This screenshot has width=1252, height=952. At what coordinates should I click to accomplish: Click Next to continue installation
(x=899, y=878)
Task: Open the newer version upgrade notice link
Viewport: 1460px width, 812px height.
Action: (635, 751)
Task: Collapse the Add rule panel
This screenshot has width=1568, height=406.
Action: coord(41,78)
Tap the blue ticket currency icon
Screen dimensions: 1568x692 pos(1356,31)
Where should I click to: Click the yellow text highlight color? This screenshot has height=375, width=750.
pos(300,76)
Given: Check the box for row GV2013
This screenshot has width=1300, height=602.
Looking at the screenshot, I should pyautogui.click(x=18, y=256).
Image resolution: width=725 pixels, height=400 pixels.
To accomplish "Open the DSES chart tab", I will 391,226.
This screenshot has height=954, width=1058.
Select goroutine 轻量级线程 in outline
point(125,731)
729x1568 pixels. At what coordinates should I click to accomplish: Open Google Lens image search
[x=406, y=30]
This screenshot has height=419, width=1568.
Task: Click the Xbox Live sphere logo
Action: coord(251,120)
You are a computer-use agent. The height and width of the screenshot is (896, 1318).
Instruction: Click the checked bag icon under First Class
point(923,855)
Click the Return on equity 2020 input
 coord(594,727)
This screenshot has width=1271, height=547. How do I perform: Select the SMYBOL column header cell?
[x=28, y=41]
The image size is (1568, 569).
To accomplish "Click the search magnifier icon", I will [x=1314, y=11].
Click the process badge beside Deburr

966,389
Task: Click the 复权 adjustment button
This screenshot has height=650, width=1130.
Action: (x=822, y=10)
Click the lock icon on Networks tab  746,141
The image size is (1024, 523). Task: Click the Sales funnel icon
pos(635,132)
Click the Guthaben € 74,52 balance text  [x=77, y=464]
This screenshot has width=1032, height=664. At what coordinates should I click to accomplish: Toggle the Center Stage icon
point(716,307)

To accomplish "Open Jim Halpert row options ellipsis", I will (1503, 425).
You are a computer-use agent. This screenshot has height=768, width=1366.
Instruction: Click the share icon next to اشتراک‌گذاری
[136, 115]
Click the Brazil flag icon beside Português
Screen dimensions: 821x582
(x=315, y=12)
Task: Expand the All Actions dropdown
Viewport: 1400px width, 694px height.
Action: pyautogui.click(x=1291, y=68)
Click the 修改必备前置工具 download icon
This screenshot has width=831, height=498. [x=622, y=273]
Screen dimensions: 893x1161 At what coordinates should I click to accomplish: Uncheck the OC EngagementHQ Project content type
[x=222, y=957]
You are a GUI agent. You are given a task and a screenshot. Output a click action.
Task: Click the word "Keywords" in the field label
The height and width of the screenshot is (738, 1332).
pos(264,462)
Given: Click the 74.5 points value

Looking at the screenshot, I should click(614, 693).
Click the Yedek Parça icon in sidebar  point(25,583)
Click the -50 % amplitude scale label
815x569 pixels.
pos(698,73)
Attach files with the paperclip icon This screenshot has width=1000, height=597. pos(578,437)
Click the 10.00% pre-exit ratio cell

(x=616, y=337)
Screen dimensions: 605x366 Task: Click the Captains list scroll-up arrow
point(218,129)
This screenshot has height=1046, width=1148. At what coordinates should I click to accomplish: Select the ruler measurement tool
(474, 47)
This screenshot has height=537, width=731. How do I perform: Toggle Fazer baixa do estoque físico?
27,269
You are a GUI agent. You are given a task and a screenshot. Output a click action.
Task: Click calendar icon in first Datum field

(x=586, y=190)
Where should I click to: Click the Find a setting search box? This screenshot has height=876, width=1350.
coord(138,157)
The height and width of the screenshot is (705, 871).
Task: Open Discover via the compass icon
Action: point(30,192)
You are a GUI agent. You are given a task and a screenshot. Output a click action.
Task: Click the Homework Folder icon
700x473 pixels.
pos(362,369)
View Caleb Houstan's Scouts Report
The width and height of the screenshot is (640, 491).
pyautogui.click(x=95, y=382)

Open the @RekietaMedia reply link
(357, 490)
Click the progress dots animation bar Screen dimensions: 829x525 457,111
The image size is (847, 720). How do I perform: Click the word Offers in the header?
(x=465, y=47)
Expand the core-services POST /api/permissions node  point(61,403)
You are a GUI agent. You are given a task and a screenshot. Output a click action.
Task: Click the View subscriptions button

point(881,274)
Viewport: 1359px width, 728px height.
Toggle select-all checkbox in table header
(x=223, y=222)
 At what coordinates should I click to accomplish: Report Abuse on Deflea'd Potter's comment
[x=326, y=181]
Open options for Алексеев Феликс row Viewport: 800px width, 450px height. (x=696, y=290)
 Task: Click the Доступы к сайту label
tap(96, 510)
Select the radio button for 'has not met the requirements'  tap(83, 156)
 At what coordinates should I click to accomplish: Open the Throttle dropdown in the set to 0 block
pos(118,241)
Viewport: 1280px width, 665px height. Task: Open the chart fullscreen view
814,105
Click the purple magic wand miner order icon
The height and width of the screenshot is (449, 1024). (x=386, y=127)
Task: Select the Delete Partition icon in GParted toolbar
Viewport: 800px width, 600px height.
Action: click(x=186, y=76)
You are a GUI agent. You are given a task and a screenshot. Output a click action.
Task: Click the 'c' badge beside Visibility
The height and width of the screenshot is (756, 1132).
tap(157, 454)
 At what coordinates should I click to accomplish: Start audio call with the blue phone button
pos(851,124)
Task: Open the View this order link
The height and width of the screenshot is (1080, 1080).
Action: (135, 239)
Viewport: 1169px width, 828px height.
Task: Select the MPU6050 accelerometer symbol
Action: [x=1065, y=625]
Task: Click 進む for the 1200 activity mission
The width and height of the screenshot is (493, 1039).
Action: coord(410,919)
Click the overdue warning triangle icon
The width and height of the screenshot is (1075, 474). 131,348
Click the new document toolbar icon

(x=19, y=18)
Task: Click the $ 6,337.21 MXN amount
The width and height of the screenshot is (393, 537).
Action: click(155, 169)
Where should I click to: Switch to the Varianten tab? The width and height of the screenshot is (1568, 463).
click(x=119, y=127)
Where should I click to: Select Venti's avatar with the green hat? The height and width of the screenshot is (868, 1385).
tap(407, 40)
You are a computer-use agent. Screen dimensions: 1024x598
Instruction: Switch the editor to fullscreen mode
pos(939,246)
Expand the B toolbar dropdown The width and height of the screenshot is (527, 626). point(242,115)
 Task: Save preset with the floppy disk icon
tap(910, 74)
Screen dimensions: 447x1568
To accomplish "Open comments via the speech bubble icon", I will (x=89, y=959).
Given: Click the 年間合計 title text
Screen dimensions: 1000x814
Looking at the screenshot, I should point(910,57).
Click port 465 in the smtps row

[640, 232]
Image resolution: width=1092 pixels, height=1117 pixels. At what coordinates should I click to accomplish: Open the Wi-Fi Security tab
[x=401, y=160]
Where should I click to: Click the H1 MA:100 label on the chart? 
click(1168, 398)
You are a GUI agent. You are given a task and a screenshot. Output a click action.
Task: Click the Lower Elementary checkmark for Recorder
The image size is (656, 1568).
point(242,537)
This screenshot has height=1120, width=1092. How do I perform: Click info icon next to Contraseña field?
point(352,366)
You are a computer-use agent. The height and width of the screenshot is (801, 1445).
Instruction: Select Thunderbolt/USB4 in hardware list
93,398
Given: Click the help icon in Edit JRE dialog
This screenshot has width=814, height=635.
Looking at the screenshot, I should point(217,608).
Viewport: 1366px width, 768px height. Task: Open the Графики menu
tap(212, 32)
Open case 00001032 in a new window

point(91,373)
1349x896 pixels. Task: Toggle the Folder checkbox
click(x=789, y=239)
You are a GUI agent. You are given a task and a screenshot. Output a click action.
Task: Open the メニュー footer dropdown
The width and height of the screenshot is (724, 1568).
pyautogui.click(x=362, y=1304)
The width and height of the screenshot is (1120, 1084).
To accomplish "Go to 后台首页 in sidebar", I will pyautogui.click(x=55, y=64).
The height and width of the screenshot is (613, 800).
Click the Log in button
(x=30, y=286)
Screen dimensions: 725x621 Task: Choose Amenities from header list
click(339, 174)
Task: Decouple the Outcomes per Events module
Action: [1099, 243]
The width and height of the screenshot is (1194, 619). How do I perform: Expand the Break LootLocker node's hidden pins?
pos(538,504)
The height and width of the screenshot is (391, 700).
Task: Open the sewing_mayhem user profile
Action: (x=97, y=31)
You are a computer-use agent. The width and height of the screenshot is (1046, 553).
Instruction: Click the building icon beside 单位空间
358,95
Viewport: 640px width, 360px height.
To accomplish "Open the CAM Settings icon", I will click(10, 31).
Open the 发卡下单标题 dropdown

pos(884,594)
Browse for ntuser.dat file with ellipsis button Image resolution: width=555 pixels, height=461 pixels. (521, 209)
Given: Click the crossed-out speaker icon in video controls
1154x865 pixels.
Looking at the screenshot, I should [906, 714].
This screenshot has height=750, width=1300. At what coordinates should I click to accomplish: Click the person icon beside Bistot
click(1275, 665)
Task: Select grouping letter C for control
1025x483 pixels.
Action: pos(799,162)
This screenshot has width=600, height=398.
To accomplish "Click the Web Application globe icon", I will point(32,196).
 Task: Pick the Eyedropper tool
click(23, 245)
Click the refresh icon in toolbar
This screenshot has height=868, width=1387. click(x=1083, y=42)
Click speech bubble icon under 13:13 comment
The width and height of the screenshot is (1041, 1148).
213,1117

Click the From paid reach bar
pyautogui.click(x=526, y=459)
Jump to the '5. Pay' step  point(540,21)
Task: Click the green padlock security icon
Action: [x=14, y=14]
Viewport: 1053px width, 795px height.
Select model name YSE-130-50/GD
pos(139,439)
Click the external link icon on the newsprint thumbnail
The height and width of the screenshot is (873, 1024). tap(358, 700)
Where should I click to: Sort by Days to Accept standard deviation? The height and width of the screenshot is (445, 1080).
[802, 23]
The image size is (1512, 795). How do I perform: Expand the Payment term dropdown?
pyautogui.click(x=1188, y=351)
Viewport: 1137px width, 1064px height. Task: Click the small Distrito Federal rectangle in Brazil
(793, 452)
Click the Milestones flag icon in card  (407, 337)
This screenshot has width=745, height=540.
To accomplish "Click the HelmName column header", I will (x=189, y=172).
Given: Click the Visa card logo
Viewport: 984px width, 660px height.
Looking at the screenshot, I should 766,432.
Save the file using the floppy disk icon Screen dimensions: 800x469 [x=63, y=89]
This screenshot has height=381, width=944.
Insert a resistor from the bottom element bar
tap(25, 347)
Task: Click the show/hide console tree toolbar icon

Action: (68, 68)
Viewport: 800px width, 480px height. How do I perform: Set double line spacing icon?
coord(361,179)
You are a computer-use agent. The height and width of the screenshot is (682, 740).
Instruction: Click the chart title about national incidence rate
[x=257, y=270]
• • • • •
Taking the entries from their first line through the line with "The image size is (1568, 569).", inclusive, restate each line word for word and give nothing else.

This screenshot has width=1252, height=952. At what coordinates should I click to accomplish: Click Next to continue installation
(x=899, y=878)
Task: Open the newer version upgrade notice link
Viewport: 1460px width, 812px height.
Action: (635, 751)
Task: Collapse the Add rule panel
This screenshot has width=1568, height=406.
Action: coord(41,78)
Tap the blue ticket currency icon
Screen dimensions: 1568x692 pos(1356,31)
Where should I click to: Click the yellow text highlight color? This screenshot has height=375, width=750.
pos(300,76)
Given: Check the box for row GV2013
This screenshot has width=1300, height=602.
Looking at the screenshot, I should pyautogui.click(x=18, y=256).
Image resolution: width=725 pixels, height=400 pixels.
To accomplish "Open the DSES chart tab", I will 391,226.
This screenshot has height=954, width=1058.
Select goroutine 轻量级线程 in outline
point(125,731)
729x1568 pixels. At what coordinates should I click to accomplish: Open Google Lens image search
[x=406, y=30]
This screenshot has height=419, width=1568.
Task: Click the Xbox Live sphere logo
Action: coord(251,120)
You are a computer-use agent. The height and width of the screenshot is (896, 1318).
Instruction: Click the checked bag icon under First Class
point(923,855)
Click the Return on equity 2020 input
 coord(594,727)
This screenshot has width=1271, height=547. How do I perform: Select the SMYBOL column header cell?
[x=28, y=41]
The image size is (1568, 569).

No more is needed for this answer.